Markus’ s post yesterday  is the first on what will be one recurring blog theme here- measurement. I’ll continue the trend today with a focus on one of the most fundamental welfare constructs in economics: consumption. Specifically, how might the development researcher accurately measure household consumption through survey?
Accurate consumption measurement has been a long standing challenge for applied work. While promising higher-tech measurement options will become available eventually (such as shop scanner data, smart phones, etc.) the standard bearer of consumption measurement in development is still the survey. Typically this survey will take one of two modes:
1. a consumption diary left at the household for a primary respondent to record consumption for all members (ideally this diary is filled out at the end of each day or even more frequently), or
2. a recall survey where, again, a primary respondent is asked to calculate/estimate total household consumption over a fixed time period in the recent past.
Within these two modes there are numerous variations on the degree of disaggregation/commodity specificity in the itemized list of consumption choices (some questionnaires list highly disaggregate detailed lists of hundreds of items, others list only 10-20 highly aggregate consumption categories), the specified respondent (the household head, the spouse of the head, etc.), and the time period of recall (two weeks, 4 weeks, one month, etc.).
The consumption questionnaire design will have implications not only for the accuracy of measurement but also for the costs of the study, and a priori it is not clear which variant of questionnaire design optimizes accuracy conditional on a limited survey budget. With these questions in mind, Kathleen Beegle, Joachim De Weerdt, John Gibson, and I recently conducted a survey experiment in Tanzania .
We chose seven of the most common consumption questionnaire designs in use and randomly assigned them to households in order to compare the costs of implementation and relative accuracy. Our explicit focus in this experiment was on the measurement of food consumption, although we attempted to measure non-food items as well. To assess accuracy we also included an impractical but much more accurate “benchmark” eighth variant – a personal diary with frequent supervisory oversight.
This personal diary was given to each adult member of the household and the consumption of all non-adult members were assigned to one and only one adult. One expectation of the benchmark variant was, because it had multiple adult respondents, that it would more comprehensively capture consumption outside the home such as prepared meals and transport. This type of “private” consumption can lie beyond the purview of the sole household respondent of the other variants.
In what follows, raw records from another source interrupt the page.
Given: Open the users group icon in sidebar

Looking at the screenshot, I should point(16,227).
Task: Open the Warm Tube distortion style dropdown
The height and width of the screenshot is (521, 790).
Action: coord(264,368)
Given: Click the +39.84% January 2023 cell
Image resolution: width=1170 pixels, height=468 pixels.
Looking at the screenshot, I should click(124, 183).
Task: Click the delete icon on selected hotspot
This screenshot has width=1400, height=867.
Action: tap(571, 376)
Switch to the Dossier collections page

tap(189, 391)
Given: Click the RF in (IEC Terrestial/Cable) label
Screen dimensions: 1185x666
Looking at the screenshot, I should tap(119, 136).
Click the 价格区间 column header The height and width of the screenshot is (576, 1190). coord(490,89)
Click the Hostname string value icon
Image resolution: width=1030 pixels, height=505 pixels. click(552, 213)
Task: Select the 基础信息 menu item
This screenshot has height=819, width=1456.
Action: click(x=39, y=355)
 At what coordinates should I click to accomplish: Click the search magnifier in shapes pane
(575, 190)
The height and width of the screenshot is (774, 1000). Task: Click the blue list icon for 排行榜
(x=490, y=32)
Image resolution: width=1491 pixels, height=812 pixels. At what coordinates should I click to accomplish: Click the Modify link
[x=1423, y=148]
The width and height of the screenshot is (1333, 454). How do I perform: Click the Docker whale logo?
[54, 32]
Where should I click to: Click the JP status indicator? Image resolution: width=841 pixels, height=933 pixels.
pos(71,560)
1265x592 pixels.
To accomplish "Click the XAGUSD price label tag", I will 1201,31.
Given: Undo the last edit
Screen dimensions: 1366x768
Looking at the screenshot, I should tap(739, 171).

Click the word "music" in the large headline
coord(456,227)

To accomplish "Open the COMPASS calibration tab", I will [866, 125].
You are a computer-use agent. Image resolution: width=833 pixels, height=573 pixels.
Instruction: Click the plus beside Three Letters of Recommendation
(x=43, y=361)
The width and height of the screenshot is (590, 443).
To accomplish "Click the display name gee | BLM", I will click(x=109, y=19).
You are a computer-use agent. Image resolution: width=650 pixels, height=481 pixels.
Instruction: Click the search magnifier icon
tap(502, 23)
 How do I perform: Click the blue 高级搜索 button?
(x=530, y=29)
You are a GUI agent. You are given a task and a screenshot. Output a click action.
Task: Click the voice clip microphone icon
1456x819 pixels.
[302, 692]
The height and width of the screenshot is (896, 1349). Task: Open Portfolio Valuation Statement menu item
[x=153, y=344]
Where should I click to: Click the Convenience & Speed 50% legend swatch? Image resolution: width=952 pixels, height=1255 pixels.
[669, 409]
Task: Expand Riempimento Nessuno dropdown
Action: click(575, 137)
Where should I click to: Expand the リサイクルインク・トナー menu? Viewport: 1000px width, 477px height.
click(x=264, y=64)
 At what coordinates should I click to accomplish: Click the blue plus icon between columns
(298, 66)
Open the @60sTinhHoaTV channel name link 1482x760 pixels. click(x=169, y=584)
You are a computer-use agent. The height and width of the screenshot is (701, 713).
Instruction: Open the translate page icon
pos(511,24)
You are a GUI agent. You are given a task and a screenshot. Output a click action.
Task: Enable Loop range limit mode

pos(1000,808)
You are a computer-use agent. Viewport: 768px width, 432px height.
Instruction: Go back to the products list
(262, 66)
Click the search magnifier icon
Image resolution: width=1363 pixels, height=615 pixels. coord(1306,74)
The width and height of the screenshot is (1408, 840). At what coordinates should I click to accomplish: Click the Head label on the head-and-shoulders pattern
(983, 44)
There are numerous findings from this field experiment discussed in depth in the paper. The table at the end of this post lists the measured mean and median annualized per capita consumption, as well as one measure – the Gini coefficient – of the distribution of consumption in the study population. Selected findings include:
-Condensed lists of consumption items save only a marginal amount of interview time at a relatively large cost in terms of accuracy.
-The cognitive demand of asking consumption over a hypothetical “typical” period of time, rather than a concrete period in the immediate past, doubles interview length while also resulting in more inaccurate measures.
- Frequent enumerator supervision of the household diary is roughly twice as expensive as infrequent supervision, with little gain in accuracy.
- Recall surveys tend to lose accuracy as the number of adults in the household increase, while household diaries loose accuracy in urban settings. In both settings the degree of “private” outside-the-household consumption is relatively large and perhaps problematic for the traditional variants.
We conclude that with regards to recall modules, a long disaggregated list of items with a 7-day recall period (for food consumption) is the most accurate and cost-effective, although not without certain drawbacks. In this study setting it is also more cost-effective to field a 7-day long-list recall design than a household diary which is three times as expensive and less accurate with regard to a variety of parameters.
Like the results of any single experiment, we wonder how applicable these conclusions are to different settings such as middle income countries where there may be more dietary diversity and consumption choices (as well as different degrees of information sharing in the household). We speculate a bit in the paper but of course this is no substitute for similar experiments conducted in these different environments.
For impact evaluations, the lesson, first and foremost, is to choose a consistent measure over time. Even if the researcher has inherited a sub-optimal design in baseline, it is often more important to maintain consistency rather than switch design midcourse to a more accurate measure. Doing so will induce unneeded noise in the measured outcomes.
More generally, field experiments that shed light on measurement issues can often be a low cost extension to the primary data collection needs of impact evaluations. Hopefully there will be numerous “piggy back” field experiments in the future that will help us understand how to better measure the variables we care about.